Miss Anthropocene, the new album from Canadian indie-pop darling, Grimes, has arrived.
The record comes nearly five years after the artist’s last LP, Art Angels. Since then, Grimes has dismissed her massively acclaimed LP as a “piece of crap” and “a stain” on her life. Likewise, Grimes (Claire Boucher) has changed her name to “c.”, gone public with her relationship (and coming lovechild) with boyfriend, tech-guru Elon Musk, and tried to make vagina pants a thing with Janelle Monae.
Due to disputes with her “piece of shit” label, it took nearly five years for the follow-up record to arrive. On February 21st, the singer, producer, and engineer’s goth-glam, dystopian record Miss Anthropocene has finally hit the airwaves. [Featured image: @grimes]

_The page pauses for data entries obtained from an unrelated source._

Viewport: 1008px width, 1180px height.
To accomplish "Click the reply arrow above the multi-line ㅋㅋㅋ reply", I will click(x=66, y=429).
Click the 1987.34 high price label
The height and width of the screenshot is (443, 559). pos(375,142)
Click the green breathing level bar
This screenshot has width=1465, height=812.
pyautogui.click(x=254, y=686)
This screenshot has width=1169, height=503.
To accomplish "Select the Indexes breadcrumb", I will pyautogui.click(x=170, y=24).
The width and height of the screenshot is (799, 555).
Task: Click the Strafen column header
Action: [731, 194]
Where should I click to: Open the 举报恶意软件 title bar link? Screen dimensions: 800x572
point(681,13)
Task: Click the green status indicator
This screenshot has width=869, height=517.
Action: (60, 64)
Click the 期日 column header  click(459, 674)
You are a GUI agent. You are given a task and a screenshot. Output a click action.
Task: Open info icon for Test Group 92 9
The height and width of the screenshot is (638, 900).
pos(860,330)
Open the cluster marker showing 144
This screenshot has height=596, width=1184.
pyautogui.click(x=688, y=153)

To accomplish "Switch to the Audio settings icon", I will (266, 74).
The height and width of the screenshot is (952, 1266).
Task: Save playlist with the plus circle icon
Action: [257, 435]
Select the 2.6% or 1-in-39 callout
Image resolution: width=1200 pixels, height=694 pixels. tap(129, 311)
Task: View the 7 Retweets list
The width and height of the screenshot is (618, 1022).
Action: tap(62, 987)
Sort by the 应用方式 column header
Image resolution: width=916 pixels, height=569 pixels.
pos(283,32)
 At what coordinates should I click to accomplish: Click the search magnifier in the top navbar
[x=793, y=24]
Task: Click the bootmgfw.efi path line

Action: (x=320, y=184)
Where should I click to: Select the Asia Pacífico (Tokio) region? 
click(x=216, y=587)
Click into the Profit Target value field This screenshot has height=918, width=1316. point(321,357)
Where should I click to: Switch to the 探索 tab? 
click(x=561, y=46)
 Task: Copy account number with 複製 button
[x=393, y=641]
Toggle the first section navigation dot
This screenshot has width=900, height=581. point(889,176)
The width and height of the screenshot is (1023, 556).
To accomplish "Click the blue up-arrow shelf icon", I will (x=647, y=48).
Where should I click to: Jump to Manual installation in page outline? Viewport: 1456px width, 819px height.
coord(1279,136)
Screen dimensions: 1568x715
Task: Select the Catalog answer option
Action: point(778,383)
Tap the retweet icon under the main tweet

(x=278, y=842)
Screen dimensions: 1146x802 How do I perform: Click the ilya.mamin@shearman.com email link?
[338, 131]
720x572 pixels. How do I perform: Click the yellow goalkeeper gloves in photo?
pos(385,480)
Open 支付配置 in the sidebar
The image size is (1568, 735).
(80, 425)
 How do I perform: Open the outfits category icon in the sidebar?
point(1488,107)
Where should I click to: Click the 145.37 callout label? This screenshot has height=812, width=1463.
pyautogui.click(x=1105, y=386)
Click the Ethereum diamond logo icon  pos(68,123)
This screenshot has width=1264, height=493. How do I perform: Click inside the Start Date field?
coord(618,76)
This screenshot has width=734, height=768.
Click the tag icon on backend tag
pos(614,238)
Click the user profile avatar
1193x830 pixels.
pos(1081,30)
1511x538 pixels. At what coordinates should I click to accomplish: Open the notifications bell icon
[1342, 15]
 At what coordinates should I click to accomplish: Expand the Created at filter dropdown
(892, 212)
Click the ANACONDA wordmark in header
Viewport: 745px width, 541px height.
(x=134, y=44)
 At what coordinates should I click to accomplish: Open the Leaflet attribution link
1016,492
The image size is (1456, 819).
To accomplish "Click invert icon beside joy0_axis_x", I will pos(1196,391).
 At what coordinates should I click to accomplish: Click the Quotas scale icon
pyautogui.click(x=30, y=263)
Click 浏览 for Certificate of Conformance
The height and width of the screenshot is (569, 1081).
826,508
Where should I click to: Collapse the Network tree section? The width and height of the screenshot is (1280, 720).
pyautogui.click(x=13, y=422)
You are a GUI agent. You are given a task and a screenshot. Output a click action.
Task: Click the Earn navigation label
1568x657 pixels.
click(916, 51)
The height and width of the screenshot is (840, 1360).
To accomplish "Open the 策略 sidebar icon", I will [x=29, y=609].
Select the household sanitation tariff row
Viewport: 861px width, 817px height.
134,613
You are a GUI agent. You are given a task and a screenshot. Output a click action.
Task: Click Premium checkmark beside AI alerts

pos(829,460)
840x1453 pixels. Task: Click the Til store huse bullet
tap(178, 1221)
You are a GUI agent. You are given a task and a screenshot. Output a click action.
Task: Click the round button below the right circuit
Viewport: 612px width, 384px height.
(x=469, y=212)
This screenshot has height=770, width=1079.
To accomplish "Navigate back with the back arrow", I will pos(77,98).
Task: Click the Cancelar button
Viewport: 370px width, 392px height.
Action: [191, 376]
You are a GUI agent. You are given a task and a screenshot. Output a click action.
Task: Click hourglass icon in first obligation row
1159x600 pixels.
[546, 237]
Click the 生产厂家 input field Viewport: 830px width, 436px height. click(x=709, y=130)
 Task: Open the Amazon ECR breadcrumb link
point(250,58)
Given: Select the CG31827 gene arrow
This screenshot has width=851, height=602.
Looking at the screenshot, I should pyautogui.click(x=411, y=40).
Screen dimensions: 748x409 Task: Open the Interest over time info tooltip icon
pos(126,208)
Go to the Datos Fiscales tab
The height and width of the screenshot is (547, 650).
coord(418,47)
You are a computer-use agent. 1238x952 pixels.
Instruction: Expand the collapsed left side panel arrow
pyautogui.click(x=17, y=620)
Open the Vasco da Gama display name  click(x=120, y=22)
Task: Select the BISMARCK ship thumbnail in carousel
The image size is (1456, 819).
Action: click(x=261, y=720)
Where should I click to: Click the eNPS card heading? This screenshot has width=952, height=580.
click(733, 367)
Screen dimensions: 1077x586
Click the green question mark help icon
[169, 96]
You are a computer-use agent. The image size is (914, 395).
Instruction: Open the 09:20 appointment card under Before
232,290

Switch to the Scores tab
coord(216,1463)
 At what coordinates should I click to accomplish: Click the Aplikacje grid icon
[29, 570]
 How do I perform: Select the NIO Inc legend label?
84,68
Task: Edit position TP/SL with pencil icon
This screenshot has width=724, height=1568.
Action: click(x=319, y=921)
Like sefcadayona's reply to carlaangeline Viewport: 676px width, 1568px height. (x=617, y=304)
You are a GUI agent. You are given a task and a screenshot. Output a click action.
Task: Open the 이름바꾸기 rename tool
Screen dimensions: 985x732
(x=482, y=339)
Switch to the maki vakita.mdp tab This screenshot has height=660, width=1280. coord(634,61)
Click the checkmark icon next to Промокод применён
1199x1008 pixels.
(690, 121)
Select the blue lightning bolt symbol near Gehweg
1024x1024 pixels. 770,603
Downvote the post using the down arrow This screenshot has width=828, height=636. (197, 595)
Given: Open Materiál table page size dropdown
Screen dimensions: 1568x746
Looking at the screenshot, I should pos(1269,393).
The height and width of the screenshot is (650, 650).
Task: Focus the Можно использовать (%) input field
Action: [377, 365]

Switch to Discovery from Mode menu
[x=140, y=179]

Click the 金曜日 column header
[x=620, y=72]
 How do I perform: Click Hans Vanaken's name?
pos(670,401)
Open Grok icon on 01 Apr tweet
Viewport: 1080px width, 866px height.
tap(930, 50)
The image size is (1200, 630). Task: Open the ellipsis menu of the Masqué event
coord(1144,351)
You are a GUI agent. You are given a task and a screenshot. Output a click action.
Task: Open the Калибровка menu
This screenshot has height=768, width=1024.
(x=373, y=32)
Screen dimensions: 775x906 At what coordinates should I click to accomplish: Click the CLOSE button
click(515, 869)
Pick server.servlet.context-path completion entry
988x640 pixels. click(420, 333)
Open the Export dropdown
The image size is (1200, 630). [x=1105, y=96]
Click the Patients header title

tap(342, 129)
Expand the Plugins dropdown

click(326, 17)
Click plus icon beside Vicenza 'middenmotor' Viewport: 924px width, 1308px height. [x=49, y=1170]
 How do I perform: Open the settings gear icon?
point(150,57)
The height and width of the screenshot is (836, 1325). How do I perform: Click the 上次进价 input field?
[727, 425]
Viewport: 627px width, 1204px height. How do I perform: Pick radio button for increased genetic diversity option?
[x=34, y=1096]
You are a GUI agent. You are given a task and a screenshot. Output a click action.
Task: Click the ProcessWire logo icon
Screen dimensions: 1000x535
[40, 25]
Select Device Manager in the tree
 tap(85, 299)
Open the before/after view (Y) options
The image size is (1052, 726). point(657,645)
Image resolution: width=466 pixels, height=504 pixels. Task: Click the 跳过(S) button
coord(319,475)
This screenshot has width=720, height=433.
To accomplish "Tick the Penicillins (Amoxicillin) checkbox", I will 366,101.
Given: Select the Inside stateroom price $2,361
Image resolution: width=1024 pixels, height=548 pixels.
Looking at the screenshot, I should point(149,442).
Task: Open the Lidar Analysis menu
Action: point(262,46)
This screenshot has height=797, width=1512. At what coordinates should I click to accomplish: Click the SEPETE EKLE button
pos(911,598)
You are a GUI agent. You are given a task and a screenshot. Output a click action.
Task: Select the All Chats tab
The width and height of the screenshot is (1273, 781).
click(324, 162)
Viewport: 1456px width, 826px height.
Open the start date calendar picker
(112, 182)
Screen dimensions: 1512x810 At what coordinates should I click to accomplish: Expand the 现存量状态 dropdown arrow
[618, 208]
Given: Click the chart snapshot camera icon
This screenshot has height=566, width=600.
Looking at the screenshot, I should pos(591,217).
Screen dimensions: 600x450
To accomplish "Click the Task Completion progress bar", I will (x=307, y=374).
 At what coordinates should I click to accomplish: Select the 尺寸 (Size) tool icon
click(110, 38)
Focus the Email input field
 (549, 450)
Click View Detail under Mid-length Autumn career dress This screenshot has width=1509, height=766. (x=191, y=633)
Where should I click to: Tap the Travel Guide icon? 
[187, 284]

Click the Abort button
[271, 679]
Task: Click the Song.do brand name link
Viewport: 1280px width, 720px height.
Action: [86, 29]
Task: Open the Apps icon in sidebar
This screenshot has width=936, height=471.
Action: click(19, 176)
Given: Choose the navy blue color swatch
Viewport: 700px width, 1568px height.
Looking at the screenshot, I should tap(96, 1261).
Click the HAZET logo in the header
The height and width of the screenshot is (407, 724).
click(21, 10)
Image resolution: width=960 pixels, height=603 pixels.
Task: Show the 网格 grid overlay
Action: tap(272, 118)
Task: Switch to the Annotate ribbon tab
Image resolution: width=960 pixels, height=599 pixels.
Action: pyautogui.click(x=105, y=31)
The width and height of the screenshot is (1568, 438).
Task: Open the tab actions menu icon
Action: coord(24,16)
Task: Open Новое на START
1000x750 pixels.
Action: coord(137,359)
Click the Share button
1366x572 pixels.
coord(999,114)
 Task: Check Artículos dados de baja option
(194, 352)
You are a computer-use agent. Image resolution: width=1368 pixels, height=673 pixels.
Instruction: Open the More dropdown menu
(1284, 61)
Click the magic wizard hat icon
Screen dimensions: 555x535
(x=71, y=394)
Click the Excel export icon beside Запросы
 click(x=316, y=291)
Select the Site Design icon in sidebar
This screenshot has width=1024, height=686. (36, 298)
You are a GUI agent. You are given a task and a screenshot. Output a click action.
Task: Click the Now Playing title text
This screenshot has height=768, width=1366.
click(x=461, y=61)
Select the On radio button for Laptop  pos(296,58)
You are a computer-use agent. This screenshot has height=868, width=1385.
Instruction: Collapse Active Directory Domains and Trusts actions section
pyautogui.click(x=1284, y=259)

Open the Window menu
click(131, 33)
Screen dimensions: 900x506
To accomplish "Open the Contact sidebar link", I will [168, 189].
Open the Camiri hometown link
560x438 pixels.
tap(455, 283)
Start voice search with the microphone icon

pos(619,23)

The record drops after the release of a number of singles, including her nu-metal, AI-inspired powerhouse track: “We Appreciate Power”; followed by “4 AM” — her cyberpunk interpretation of Bollywood film, Bajirao Mastani; along with “Violence” — an abusive long ballad personifying humans’ relationship with the earth; and, most recently, her deceptively upbeat “Delete Forever”.
On Miss Anthropocene, Grimes finds herself in familiar yet altogether new territory. Throughout her career, the artist has never shied away from high — admittedly, a little out-there — concepts. Recall her Art Angels banger, “Kill v. Maim” — a song about a gender-bending vampire Godfather gangster who travels through space.
According to an Instagram post the artist made a while back, Miss Anthropocene is “the anthropomorphic Goddess of climate Change: A psychedelic, space-dwelling demon/beauty-Queen who relishes the end of the world. She’s composed of Ivory and Oil” — straightforward enough?
As wayward a concept as it might sound, Grimes delivers on it with a haunting, yet glitzy doom-pop ode to the warping physical and digital landscape of our world.
Miss Anthropocene consists of 10 tracks just short of 45 minutes. The label also released a deluxe version, which features 15 songs. Included on this version are four remixed tracks and the aforementioned “We Appreciate Power” single, which doesn’t appear on the normal version.
The record opens up with “So Heavy I Fell Through the Earth”. Structurally, the track appears to be a reworking of “I Want You (She’s So Heavy)” by The Beatles. Sonically, the dismal, haunting atmosphere calls back to Visions-era Grimes.
Grimes goes even heavier on the track “My Name is Dark”. In this song Grimes conveys a sort of hedonistic nihilism: “we party when the sun goes low // Imminent annihilation sounds so dope”. The song features a floating guitar riff over a heavy, “grimy” baseline. The ripping, possessed chorus “I’m not going to sleep anymore / That’s what the drugs are for” is swallowed in an eerie industrial swell, as if the narrator has fallen into dark abysmal hole in the universe.
Post-apocalyptic, desolate techno-god-dictated world it may be, Grimes seems to offer a glimmer of hope in “IDORU” — the album’s final track. The song opens with a recording of Grimes harmonizing to bird calls. Produced through a mellotron, the song rises with sweet lyrics and warm vocals: “I wanna play a beautiful game // Even though we’re gonna lose” as if to embrace the world’s destruction hand-in-hand with a loved one.
Once again, the song is deceptive. “Idoru” is in fact the Japanese word for an industry-made pop-idol. This leads one to think: is this love and adoration Grimes experiences for her partner authentic, or is it just something manufactured in the face of impending doom, or otherwise obscured by the void?